In Fig. 4A, the strong coupling case, the plasmon hybridization and splittings are quite strong because of the small (28 nm) interlayer spacing between inner– and outer–metal shell layers and because the inner |ω_{–,NS1}〉 and outer |ω_{–,NS2}〉 nanoshell plasmons are nearly resonant with each other. The hybridization of the plasmon appears to be strongly asymmetric; we attribute this asymmetry primarily to phase-retardation effects (*22*). A second contributing factor to the asymmetry is the small but finite interaction with the higher energy |ω_{+,NS1}〉 and |ω_{+,NS2}〉 plasmon modes. Figure 4B depicts a concentric nanoshell with a weak plasmon coupling between the inner and outer shell. In this case, the inner- and outer-plasmon resonances are detuned from each other in energy, and the spacing between inner and outer metal layers is slightly increased (39 nm). Because the hybridization is weak, the concentric shell plasmon modes show only small shifts relative to the isolated shell plasmons. In Fig. 4C, a concentric nanoshell with a fully decoupled plasmon response is shown. In this case, the intershell spacing is 236 nm, effectively isolating the inner-shell and outer-shell layers. The concentric nanoshell response (3) appears to be almost indistinguishable from the calculated nanoshell response for the outer shell. Because of the large intershell spacing and the finite penetration depth of the light, the inner-nanoshell plasmon is not excited.
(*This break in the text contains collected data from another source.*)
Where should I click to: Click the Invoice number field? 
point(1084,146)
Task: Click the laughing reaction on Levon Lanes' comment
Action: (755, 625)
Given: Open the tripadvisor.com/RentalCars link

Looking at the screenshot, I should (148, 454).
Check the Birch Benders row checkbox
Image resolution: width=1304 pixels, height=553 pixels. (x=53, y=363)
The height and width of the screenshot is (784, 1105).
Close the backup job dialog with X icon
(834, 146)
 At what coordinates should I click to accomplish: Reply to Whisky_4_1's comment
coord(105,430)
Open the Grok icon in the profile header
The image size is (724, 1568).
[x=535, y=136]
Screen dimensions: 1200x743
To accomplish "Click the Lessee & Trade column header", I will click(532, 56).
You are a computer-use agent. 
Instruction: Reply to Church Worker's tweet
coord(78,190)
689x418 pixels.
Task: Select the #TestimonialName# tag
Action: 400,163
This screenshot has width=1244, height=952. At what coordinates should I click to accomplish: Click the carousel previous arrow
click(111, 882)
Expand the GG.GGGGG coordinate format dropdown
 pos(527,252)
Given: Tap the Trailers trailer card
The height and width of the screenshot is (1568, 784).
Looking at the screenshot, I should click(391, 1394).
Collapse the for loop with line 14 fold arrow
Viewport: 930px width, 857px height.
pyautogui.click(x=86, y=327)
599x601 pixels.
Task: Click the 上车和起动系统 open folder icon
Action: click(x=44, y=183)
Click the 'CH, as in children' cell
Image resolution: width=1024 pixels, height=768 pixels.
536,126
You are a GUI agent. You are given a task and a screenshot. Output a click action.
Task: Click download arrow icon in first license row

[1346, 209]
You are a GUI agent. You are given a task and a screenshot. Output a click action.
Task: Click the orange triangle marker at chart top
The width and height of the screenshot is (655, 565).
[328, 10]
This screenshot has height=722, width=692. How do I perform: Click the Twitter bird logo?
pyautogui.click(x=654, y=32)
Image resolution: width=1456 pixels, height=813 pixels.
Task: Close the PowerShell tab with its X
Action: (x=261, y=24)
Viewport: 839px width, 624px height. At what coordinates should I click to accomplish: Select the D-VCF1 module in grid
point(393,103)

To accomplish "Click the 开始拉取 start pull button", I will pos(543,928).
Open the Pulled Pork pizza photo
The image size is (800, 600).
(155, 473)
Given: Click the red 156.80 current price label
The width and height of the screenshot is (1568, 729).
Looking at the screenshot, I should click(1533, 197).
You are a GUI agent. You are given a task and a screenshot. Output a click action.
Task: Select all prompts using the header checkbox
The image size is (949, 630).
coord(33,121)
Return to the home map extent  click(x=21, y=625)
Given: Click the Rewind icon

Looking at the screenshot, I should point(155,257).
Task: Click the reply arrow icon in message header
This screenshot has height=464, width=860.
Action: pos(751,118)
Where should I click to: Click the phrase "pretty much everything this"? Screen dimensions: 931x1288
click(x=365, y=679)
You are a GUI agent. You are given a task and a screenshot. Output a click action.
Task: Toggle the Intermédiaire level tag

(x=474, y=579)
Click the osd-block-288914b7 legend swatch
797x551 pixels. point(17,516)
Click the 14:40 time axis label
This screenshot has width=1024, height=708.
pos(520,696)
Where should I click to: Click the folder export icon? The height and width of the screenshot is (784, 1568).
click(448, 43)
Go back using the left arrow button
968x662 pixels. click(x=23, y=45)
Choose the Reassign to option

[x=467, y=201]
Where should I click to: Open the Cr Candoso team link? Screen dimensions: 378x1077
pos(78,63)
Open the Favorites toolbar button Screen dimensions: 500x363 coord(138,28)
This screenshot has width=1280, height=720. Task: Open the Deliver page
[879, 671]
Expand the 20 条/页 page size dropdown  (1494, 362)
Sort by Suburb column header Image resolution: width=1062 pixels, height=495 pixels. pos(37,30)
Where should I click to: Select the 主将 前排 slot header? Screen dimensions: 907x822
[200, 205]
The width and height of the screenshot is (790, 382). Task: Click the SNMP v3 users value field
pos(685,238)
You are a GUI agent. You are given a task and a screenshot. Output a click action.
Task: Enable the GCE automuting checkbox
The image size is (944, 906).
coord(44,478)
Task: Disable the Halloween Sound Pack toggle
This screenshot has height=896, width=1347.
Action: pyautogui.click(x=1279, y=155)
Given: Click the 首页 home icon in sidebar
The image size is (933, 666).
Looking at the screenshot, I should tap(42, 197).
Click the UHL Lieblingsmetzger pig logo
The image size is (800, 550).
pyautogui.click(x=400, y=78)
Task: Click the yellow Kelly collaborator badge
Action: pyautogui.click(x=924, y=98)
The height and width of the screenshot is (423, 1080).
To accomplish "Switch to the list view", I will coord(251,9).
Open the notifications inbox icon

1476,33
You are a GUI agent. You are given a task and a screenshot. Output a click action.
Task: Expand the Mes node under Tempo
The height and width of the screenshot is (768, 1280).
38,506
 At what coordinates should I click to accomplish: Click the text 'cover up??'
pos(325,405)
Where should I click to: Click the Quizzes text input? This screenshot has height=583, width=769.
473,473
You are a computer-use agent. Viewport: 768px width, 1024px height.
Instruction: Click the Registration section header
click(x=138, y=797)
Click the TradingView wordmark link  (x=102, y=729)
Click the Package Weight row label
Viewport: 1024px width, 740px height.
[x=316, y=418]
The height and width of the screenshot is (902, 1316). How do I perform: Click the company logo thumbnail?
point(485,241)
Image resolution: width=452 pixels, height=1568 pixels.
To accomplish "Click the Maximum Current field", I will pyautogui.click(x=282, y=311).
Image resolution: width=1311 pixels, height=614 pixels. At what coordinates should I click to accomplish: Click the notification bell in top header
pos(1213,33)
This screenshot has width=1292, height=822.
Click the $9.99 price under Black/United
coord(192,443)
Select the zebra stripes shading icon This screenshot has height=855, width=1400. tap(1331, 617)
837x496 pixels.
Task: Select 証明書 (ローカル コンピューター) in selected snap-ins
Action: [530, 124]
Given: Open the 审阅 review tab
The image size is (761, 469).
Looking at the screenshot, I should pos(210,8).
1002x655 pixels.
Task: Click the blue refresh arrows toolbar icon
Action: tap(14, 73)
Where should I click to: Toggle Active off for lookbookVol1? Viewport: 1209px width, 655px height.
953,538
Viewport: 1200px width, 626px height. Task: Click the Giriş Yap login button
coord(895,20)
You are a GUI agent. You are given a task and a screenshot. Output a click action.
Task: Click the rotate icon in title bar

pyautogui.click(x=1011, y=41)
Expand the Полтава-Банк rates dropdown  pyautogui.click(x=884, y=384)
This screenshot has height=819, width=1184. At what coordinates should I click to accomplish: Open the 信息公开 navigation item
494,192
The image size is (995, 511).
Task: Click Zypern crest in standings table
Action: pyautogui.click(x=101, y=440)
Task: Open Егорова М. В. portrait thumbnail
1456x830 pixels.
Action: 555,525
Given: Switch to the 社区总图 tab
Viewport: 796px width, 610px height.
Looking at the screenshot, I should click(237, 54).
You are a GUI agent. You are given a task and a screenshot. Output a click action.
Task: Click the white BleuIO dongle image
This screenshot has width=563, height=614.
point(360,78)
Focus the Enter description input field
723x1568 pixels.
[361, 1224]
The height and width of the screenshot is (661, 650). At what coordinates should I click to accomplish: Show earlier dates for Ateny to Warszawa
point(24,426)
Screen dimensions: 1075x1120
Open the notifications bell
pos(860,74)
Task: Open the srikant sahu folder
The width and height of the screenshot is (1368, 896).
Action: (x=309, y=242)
We have shown that the plasmon response of metal-based nanostructures can be viewed as the collection of plasmons arising from simpler geometries to form an interacting system. The plasmonics of the metallic nanostructure is determined by the electromagnetic interaction between these “free” plasmons, which leads to mixing (hybridization), splittings, and shifts of the plasmon energies.